======== Supplied records
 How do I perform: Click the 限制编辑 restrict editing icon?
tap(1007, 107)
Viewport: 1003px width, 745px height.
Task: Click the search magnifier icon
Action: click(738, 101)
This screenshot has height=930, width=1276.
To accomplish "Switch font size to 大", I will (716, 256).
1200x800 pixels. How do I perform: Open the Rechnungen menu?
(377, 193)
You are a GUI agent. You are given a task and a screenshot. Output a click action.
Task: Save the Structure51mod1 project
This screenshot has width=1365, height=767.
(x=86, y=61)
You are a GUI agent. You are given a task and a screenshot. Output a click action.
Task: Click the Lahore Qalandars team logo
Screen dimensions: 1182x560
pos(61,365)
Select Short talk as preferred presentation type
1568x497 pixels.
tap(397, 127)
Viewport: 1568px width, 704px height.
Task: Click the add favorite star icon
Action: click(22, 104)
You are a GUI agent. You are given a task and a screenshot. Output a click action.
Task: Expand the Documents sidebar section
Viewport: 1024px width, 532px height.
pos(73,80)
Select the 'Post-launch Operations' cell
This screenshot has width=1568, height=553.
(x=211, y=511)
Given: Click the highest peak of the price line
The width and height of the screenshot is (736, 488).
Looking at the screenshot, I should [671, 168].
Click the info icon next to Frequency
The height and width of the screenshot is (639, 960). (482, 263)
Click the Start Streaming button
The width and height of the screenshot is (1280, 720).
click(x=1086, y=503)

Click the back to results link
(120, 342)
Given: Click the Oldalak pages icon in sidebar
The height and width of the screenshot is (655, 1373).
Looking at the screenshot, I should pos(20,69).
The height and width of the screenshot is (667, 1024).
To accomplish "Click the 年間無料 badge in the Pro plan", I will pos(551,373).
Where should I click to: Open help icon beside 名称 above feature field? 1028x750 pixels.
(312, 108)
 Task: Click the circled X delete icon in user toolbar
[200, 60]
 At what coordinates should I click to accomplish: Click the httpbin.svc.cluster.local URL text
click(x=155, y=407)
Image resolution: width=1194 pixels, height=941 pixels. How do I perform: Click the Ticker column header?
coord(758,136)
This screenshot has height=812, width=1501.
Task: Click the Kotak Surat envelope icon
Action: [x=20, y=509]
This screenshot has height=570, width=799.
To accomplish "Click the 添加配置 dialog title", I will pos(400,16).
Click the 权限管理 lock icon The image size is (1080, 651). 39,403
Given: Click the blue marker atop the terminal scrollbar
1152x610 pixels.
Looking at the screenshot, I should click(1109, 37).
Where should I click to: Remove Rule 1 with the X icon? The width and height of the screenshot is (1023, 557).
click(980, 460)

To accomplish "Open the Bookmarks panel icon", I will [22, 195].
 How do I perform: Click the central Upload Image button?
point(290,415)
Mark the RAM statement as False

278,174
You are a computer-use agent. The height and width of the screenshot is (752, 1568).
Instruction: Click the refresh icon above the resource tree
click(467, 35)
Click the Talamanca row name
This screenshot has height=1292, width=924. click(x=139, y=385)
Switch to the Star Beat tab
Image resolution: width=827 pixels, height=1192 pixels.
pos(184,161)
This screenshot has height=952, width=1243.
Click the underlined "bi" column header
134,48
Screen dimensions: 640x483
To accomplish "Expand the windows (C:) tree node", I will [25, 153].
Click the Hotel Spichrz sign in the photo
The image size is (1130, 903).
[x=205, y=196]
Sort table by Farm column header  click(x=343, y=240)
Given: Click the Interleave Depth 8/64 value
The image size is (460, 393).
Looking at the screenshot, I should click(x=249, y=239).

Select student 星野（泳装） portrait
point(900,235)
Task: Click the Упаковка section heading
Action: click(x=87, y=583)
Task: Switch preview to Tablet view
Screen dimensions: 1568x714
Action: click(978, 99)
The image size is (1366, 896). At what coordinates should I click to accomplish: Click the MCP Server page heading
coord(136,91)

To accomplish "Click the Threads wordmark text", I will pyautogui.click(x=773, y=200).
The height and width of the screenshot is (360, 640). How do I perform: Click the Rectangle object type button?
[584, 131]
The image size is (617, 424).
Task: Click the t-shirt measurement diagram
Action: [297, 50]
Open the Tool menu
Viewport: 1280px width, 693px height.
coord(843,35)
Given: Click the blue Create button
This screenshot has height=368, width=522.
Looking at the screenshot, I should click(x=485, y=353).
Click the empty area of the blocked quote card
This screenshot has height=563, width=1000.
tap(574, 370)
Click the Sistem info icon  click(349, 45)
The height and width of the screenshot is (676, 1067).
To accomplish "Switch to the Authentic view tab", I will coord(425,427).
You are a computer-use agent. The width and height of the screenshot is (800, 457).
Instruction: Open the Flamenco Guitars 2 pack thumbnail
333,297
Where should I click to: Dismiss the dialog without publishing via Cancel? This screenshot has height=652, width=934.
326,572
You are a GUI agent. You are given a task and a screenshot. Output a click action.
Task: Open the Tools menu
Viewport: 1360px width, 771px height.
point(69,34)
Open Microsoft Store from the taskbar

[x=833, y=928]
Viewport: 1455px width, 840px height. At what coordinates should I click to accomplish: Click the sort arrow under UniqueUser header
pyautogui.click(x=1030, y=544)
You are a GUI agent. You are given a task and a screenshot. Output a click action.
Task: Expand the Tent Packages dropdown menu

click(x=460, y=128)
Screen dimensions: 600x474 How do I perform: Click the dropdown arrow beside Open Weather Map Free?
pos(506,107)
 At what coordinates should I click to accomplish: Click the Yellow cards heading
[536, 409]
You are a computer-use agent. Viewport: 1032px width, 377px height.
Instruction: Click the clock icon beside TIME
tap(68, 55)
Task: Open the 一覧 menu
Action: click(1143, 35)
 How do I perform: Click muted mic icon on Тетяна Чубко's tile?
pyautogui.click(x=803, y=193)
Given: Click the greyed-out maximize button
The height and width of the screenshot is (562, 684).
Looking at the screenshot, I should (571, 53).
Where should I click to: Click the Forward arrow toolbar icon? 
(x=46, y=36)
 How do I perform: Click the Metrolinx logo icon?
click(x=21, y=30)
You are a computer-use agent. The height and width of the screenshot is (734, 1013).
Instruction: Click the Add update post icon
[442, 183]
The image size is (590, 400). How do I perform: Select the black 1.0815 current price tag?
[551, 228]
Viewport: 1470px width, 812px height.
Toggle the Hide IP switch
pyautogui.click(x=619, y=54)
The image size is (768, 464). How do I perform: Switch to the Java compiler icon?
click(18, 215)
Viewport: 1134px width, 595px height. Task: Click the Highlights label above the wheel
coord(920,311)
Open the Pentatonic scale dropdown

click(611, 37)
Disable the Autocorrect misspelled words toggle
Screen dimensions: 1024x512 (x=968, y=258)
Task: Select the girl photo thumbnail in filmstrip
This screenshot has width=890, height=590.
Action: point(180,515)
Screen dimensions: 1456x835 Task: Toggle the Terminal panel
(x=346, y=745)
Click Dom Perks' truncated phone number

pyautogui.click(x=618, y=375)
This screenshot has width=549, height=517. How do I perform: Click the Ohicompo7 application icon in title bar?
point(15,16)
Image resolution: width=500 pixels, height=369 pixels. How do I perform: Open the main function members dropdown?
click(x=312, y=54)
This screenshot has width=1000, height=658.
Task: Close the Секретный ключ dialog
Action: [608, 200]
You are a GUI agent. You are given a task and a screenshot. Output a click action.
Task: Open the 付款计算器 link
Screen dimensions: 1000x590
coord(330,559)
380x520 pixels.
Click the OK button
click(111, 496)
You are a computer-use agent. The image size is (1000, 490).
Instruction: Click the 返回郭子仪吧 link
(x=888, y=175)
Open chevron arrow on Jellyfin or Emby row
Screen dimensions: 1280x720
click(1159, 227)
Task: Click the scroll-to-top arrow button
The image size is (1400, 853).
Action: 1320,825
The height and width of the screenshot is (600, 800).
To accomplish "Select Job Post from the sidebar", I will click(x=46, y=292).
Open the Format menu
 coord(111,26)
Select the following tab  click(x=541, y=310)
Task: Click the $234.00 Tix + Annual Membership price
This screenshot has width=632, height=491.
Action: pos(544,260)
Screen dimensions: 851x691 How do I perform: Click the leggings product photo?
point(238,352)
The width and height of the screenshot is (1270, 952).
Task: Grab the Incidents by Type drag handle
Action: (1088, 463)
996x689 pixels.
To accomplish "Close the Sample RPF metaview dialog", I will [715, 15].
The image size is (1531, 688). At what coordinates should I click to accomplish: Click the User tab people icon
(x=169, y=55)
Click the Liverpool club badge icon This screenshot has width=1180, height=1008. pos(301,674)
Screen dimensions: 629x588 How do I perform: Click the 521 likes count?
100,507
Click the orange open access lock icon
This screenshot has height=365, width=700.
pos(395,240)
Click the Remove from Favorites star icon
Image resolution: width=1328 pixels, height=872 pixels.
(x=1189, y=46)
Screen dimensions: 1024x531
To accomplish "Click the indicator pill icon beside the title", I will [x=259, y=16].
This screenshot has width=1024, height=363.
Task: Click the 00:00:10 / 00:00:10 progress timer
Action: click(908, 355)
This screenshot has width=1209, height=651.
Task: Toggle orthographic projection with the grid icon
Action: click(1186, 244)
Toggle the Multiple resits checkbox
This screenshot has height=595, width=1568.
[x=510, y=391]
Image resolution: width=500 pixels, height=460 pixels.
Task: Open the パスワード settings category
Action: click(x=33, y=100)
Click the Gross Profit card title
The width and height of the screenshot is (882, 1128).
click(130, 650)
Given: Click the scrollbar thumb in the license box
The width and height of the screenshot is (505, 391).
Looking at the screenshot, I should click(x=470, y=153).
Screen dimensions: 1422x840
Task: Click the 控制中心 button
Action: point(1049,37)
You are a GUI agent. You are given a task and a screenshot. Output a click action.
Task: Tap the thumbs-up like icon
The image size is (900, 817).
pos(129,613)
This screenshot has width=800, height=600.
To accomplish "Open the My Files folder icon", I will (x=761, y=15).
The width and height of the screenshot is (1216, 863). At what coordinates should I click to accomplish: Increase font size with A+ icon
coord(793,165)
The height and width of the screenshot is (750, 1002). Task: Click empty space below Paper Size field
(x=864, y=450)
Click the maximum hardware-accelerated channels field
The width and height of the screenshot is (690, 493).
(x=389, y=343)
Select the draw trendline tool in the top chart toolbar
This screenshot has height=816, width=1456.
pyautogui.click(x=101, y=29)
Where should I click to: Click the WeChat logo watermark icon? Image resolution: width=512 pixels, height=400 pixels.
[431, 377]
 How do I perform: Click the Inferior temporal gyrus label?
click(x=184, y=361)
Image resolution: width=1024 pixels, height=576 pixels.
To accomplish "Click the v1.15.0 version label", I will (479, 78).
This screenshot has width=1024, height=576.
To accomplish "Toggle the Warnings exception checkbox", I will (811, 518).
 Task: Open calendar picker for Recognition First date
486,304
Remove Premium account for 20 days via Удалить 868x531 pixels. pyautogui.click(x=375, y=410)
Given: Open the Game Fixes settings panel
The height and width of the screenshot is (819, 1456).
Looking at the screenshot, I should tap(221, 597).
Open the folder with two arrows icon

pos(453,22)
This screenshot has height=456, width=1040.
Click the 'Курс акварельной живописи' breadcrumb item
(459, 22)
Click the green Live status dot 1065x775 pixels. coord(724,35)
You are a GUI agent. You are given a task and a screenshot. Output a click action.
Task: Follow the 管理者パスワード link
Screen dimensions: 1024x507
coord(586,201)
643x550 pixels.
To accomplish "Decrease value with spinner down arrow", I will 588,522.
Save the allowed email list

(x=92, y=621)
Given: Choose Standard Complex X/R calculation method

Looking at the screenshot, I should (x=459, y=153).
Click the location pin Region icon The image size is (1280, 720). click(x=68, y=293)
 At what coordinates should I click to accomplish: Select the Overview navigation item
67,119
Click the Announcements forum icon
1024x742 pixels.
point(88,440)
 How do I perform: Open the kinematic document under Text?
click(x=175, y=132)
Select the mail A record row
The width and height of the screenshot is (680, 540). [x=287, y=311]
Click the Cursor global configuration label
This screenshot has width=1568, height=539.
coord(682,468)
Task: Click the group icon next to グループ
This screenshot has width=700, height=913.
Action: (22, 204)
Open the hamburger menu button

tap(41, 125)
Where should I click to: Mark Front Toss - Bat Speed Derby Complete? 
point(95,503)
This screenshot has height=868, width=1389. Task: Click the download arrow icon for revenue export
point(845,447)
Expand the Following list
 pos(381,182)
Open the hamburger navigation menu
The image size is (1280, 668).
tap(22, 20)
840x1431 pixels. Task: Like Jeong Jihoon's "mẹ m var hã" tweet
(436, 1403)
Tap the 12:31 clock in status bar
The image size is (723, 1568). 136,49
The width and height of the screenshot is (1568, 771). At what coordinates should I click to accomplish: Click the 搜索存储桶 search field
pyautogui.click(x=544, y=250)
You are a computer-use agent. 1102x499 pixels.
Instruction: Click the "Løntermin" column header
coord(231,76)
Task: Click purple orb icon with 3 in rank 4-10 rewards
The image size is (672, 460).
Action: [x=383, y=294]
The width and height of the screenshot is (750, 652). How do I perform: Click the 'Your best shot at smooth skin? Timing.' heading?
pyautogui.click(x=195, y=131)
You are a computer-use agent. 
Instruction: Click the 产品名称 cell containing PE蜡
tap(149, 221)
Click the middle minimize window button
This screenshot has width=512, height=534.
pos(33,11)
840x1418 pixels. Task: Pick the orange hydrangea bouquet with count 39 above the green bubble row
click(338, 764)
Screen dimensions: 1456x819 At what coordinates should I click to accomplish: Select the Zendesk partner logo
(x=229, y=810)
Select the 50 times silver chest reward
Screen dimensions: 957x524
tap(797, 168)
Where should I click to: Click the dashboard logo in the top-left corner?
================
→ **Task description**
On how many lines of the data does "blue" appear? Give only that number.

→ **Answer below**
2